# Fatigue



## mldebono (Dec 18, 2005)

I have ridden about 3000 miles year to date, and the last six weeks were harder than usual for me: I rode a 50 mile off road race with 6k feet of climbing, I did a ride up and down Mt. Saint Helens (112 miles, 7k feet of climbing) and did 24 hours of Moab where I rode 4 laps (60 miles - 6 hours).

After the 50 mile off road race it took me three days to loosen up and feel good again, same for the Mt. St. H ride. However, it is now 10 days after Moab and my legs are still dead. I did a 50 mile road ride and felt dead. I have done three easy days and I figured today I would have some snap but again dead legs.

I am about to turn 40. I have never before ridden throughout the year. Mentally, I want to ride. Is this just the result of 10 months of riding? I know there are people that ride way more than I do (I am only averaging 300 miles/month), but are there any recommendations for taking time off after a long period of regular riding? I

Thanks in advance.


----------



## Alex_Simmons/RST (Jan 12, 2008)

Significant increases in training load over what you are used to can flatten you, especially if you are not accustomed to such efforts. You just need a little more recovery and to ride easy for a while.

The main thing is the head is not fatigued. That is often far harder to recover from than tired legs.


----------



## vetboy (Oct 11, 2005)

Alex is spot on as usual. Those are some pretty big rides for only 3000miles in the legs and never a full year of training. Take some time to chill and it will come back. If you force things now, that mental drain may set in and will take much more rest/recovery.

Joe


----------



## fast ferd (Jan 30, 2009)

Wouldn't hurt to see your doctor and get a blood test. It could rule out something serious. Ten days seems like far too long a span to feel fatigued.


----------



## vetboy (Oct 11, 2005)

fast ferd said:


> Wouldn't hurt to see your doctor and get a blood test. It could rule out something serious. Ten days seems like far too long a span to feel fatigued.

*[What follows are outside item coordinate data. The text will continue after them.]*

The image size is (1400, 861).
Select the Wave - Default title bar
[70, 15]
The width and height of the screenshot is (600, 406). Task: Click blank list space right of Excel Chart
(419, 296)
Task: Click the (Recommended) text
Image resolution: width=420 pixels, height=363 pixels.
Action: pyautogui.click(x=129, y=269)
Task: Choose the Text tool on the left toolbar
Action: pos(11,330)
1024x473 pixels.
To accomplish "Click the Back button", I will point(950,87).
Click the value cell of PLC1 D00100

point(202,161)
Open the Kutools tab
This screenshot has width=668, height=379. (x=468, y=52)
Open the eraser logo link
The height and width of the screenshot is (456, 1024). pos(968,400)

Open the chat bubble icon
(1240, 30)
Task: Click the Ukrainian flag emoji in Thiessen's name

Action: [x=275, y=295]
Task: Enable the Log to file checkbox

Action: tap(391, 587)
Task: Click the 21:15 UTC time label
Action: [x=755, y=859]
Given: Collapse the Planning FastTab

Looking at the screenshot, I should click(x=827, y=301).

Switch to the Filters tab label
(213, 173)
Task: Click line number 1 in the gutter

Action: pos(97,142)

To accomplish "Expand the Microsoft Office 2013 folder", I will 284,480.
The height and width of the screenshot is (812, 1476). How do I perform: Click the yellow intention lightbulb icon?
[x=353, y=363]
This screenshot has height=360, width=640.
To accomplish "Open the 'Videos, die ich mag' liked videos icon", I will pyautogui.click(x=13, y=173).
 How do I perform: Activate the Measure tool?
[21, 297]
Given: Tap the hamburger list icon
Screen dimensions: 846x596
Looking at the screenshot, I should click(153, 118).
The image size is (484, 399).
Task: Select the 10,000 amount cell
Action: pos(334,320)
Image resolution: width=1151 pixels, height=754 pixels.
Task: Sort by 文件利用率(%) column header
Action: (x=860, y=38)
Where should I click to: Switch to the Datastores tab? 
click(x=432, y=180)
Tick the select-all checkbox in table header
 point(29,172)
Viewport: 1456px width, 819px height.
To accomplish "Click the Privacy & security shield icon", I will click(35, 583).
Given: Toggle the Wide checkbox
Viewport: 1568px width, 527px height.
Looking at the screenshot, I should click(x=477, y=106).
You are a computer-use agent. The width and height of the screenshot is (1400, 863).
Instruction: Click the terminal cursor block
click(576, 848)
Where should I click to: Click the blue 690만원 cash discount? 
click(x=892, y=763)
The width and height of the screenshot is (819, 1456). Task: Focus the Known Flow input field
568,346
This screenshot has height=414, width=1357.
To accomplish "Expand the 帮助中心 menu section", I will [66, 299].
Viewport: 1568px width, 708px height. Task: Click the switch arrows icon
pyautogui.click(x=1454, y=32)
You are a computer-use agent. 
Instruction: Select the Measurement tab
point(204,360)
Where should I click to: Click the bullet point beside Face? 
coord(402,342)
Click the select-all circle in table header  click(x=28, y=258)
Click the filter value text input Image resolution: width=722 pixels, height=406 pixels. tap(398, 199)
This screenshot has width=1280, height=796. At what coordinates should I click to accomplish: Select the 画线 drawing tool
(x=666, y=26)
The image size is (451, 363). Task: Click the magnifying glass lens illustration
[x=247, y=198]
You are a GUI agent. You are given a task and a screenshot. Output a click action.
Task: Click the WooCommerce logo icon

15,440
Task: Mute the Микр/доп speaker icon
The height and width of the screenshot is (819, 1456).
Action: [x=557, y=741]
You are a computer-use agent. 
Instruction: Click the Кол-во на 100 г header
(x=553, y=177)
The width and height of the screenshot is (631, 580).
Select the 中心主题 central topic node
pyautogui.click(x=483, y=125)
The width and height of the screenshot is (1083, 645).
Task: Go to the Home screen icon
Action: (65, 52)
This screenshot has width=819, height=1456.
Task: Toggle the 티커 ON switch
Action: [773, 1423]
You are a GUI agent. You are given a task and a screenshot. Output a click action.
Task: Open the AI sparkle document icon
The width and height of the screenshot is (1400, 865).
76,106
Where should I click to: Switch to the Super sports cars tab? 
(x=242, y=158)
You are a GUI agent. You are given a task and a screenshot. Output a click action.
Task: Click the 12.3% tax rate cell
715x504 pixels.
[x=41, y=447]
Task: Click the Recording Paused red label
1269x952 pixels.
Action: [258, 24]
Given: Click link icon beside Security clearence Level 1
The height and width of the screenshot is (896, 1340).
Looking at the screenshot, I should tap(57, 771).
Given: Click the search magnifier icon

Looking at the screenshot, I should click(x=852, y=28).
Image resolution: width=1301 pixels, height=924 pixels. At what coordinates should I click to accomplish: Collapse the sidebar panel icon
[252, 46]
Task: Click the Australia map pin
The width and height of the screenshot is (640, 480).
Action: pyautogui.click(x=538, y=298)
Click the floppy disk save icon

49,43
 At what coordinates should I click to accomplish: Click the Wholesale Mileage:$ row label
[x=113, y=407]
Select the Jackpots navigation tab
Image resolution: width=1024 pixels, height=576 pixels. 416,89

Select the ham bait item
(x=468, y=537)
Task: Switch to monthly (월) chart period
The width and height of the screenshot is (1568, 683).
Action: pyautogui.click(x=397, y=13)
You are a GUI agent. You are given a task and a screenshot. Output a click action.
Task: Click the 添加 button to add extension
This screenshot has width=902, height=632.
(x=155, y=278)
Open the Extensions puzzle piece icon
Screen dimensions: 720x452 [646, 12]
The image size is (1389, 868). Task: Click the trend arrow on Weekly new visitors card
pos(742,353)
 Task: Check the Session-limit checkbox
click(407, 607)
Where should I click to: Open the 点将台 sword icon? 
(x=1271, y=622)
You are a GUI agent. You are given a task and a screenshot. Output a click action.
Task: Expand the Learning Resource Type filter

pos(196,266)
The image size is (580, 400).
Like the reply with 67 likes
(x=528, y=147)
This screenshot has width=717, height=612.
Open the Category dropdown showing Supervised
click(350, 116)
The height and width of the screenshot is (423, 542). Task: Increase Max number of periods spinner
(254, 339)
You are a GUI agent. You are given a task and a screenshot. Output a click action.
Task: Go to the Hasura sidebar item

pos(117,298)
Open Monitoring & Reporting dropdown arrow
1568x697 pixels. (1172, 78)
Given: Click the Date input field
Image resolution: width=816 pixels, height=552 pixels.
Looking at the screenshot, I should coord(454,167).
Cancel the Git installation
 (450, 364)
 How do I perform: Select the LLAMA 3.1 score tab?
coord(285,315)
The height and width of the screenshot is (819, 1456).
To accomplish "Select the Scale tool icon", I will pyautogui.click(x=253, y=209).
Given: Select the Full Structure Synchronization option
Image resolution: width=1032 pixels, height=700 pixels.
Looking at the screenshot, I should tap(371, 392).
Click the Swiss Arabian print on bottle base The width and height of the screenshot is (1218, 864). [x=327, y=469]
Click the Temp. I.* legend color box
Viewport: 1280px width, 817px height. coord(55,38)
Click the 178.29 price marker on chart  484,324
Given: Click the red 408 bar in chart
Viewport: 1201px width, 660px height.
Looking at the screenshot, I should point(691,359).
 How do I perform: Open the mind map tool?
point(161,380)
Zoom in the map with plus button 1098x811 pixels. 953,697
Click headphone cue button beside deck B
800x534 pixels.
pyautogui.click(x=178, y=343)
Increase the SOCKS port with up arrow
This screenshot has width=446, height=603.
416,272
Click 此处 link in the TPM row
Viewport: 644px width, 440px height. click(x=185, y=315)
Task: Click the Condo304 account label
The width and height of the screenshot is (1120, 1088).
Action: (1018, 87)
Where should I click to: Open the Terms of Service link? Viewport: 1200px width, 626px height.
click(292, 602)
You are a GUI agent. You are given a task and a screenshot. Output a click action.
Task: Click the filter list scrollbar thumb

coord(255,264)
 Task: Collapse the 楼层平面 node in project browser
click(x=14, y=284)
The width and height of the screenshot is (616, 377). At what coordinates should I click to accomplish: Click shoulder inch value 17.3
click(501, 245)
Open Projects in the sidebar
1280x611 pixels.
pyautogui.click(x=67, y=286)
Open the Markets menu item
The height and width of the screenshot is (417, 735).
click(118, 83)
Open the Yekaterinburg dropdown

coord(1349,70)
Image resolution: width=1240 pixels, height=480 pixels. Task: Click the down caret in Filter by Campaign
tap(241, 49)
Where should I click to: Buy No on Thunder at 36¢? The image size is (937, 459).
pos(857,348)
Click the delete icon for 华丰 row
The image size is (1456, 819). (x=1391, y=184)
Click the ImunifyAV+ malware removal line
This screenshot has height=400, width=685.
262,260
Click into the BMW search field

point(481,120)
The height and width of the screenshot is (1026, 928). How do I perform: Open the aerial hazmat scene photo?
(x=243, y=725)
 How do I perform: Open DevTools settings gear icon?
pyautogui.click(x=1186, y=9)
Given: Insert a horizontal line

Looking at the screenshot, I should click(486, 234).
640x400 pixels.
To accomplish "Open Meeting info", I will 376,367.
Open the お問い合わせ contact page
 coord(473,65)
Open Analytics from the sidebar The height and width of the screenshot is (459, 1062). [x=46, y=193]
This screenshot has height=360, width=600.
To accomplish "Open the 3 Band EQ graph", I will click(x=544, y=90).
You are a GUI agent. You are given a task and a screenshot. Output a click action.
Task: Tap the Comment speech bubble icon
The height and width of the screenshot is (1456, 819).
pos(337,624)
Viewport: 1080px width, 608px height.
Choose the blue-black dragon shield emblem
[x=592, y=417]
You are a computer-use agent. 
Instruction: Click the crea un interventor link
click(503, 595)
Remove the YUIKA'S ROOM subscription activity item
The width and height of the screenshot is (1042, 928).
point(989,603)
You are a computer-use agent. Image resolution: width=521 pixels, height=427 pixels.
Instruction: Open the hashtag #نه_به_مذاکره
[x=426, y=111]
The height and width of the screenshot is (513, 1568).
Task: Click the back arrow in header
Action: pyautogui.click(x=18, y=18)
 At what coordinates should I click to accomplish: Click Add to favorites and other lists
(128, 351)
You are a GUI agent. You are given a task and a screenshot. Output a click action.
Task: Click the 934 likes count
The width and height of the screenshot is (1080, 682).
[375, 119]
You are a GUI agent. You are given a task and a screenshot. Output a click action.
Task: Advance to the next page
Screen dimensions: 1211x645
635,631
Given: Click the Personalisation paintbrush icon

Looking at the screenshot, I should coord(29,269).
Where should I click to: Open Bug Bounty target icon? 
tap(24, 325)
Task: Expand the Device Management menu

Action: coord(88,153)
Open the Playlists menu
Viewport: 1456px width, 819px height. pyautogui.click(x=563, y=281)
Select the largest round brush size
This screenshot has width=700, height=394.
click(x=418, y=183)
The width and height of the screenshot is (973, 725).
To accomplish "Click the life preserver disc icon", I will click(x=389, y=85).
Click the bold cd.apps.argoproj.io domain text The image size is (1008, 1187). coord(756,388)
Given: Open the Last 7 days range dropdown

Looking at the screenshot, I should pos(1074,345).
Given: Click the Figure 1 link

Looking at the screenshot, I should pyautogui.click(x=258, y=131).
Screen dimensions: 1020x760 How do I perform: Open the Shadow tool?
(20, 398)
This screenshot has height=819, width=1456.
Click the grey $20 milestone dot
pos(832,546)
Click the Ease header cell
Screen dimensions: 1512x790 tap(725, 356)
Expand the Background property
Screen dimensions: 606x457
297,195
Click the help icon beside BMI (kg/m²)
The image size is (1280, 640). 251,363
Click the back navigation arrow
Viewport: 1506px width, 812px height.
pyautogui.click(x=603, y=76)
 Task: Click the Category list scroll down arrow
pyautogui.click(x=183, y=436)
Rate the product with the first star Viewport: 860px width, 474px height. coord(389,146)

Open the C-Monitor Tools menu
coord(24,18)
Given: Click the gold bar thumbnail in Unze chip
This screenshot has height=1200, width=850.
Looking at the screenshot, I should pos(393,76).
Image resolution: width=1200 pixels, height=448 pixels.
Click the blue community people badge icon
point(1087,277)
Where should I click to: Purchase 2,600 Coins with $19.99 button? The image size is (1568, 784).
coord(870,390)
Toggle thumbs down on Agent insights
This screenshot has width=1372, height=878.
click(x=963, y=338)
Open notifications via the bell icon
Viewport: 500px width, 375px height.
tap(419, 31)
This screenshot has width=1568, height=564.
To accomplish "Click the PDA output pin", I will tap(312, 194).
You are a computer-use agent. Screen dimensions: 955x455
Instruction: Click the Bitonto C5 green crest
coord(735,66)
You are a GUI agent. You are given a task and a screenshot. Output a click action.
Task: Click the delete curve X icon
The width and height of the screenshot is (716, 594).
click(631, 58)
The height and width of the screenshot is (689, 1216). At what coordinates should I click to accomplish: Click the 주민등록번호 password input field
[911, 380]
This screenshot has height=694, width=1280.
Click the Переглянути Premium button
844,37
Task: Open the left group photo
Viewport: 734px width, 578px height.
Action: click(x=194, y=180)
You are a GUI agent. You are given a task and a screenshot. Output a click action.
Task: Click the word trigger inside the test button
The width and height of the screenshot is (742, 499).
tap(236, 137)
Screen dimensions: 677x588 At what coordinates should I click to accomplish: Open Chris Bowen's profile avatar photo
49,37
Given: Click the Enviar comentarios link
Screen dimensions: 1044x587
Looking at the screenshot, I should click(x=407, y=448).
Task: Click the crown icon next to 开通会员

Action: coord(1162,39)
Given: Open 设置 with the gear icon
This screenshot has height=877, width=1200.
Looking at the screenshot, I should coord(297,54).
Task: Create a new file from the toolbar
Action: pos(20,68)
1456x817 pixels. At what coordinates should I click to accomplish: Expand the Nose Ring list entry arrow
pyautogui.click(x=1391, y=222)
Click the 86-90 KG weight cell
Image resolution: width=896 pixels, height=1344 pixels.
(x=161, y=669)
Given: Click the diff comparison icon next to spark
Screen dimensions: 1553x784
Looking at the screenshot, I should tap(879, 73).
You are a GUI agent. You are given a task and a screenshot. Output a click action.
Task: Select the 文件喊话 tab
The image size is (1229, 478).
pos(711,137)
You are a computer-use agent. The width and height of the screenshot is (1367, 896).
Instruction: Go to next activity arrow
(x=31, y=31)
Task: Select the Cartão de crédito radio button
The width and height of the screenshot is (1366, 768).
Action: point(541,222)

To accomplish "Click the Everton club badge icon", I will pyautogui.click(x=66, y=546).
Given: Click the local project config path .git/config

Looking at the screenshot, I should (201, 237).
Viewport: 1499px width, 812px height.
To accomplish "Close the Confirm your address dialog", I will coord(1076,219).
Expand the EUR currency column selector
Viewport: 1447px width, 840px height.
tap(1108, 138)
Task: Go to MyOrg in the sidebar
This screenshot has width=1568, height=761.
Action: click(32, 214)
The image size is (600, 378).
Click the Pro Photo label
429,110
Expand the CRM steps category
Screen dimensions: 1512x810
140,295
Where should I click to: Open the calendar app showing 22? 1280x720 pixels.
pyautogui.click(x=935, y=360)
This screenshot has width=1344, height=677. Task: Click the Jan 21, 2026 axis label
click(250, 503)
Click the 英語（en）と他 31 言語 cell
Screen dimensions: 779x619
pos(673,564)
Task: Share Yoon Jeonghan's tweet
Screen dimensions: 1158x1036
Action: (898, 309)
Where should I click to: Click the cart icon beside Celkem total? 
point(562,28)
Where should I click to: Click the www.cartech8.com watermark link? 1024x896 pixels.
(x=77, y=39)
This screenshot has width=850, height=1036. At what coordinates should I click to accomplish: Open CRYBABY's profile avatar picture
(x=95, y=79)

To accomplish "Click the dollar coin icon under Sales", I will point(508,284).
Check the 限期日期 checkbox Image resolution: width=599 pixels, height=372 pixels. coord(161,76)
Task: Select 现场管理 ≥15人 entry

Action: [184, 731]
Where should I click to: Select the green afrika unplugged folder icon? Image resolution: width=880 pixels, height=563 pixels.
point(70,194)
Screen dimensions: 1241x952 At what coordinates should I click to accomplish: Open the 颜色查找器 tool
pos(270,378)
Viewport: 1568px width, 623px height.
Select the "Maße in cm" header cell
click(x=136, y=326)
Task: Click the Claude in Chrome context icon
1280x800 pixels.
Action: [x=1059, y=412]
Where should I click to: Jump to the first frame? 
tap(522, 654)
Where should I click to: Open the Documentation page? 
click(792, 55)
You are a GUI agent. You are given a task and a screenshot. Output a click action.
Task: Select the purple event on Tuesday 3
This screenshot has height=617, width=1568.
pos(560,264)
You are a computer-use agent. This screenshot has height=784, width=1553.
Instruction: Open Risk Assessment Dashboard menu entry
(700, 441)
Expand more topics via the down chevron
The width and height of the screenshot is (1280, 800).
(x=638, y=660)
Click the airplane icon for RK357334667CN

Can't argue w advice to see a doc, but can say that I have been bagged for longer than 10 days. When I came back to cycling after a 10 year absence a few years back, I was very excited to be riding again and made the mistake of trying to pick up where I left off years earlier. Was riding too fast, too long wout the rest I obviously needed. About 6 months into that first season, I "crashed" for lack of a better word. For about 2 weeks, I was barely able to get off the couch. I was grumpy towards family, uninterested in anything and not sleeping well. Didn't ride for 2 weeks and after that it took another few until the zest came back. Did go to my doc and all routine stuff was normal - I suspect I experienced some degree of over-reaching/over-training. I think it's pretty easy for a motivated new rider to do way too much.

Seeing the doc is an excellent idea just the same.

Joe


----------



## Alex_Simmons/RST (Jan 12, 2008)

vetboy said:


> I think it's pretty easy for a motivated new rider to do way too much.


IMO this is the single most common training mistake made.


----------



## mldebono (Dec 18, 2005)

Thanks all for the thoughtful responses. I will take another week off. If and if I am still cooked I will evaluate other courses of action.


----------



## DaveKGold (Oct 20, 2008)

Have you changed anything with your nutrition? 

You could be "overtrained". I had a big slump this summer....got some rest....all better now.


----------



## vontress (Jul 19, 2009)

I had the same thing happen this year. Did 4 double centuries in 2 1/2 months. It took me a month to snap out of it completely. My coach had me ride but slower easier shorter rides. You'll snap out of it.


----------